Peran IMS dalam Mengoptimalkan Manajemen Cashflow
Infiniti Mulia Sedaya (IMS) membantu perusahaan mengembangkan sistem pengelolaan keuangan yang terukur dan efisien. Melalui layanan manajemen keuangan bisnis, IMS membantu klien:
- Membuat sistem penagihan dan pembayaran otomatis berbasis data.
- Merancang strategi pengendalian piutang dan hutang yang optimal.
- Melakukan audit arus kas untuk menemukan kebocoran dan potensi efisiensi.
- Menyusun rencana cashflow tahunan yang berorientasi pada stabilitas.
Pendekatan IMS berfokus pada keseimbangan antara pertumbuhan bisnis dan kesehatan finansial jangka panjang — bukan sekadar mengejar angka penjualan.
Kesimpulan
Mengelola piutang dan hutang secara strategis adalah fondasi bagi arus kas yang sehat.
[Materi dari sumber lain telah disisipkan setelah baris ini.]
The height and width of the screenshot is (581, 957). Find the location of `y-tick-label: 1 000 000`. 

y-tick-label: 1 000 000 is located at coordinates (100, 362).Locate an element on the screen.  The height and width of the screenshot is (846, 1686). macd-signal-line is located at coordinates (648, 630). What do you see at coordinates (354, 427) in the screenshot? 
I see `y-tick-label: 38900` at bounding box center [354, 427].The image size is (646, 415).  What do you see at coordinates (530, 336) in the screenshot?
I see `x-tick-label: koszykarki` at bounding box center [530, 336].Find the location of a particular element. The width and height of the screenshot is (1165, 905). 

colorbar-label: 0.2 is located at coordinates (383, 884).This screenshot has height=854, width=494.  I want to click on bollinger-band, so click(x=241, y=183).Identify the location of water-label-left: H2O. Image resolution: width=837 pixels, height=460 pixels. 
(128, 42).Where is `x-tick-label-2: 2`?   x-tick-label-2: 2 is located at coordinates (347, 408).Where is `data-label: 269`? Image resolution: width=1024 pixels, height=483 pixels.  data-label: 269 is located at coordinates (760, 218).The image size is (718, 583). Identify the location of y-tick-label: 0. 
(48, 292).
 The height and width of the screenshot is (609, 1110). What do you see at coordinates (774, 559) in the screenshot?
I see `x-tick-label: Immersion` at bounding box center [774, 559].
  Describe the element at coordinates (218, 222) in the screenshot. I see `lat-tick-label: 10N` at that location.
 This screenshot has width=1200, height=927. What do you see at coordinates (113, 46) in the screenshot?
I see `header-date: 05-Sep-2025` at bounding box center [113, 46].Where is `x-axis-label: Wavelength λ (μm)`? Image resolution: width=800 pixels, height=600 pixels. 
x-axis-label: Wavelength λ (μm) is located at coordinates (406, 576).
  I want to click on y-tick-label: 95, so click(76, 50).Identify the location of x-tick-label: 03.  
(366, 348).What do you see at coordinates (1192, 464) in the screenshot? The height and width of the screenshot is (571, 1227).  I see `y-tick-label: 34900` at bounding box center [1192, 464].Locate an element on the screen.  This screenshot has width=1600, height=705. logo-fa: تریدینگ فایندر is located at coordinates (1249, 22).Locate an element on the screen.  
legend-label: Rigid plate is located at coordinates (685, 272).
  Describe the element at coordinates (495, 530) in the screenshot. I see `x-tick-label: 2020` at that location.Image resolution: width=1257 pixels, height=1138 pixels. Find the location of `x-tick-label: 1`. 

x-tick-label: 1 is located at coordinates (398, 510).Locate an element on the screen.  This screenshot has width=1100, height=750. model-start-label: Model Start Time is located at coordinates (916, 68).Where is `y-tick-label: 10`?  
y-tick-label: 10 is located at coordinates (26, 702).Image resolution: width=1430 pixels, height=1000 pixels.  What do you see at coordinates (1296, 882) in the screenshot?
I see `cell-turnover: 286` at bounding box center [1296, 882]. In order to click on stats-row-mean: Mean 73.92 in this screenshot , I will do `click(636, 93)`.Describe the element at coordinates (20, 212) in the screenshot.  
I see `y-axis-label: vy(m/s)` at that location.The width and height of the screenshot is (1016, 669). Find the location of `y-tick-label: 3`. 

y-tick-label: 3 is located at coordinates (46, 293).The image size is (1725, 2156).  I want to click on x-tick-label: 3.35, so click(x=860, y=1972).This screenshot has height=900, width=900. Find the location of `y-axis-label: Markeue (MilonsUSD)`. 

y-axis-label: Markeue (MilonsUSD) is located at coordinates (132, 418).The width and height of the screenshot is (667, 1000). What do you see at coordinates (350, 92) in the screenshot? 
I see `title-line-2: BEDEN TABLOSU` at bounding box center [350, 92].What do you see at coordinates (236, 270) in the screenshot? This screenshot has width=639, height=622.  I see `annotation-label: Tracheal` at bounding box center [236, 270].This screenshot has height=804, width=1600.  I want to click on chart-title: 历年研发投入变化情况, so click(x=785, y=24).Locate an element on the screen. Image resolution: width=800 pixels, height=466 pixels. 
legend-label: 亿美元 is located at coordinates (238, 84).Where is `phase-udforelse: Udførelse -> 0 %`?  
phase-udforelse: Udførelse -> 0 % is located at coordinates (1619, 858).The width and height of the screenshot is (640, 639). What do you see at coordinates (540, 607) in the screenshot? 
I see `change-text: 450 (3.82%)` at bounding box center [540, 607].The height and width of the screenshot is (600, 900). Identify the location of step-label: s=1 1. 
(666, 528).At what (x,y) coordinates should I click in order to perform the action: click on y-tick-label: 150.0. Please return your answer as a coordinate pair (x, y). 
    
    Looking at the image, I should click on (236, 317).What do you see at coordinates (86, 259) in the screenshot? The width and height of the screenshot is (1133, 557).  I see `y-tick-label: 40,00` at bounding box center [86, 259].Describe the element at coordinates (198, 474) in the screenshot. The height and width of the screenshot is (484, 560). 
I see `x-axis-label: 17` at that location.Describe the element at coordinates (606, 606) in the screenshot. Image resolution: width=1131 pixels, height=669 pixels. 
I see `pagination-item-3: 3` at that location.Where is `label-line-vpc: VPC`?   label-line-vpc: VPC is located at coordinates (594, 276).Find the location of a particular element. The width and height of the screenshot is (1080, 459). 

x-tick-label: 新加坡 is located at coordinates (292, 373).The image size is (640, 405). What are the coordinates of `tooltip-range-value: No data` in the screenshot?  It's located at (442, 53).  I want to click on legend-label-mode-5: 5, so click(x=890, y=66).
Dengan perencanaan, disiplin, dan kontrol yang baik, bisnis tidak hanya bertahan, tetapi juga berkembang dengan stabilitas finansial yang kuat.
Jadikan strategi piutang hutang cashflow sebagai bagian dari budaya keuangan perusahaan Anda. Dengan dukungan profesional dari INFINITI, Anda dapat menciptakan sistem keuangan yang efisien, transparan, dan siap menghadapi setiap tantangan bisnis modern.
Disclaimer: Artikel ini disusun untuk tujuan edukatif. Konsultasikan dengan konsultan keuangan profesional sebelum mengambil keputusan strategis terkait manajemen keuangan bisnis Anda.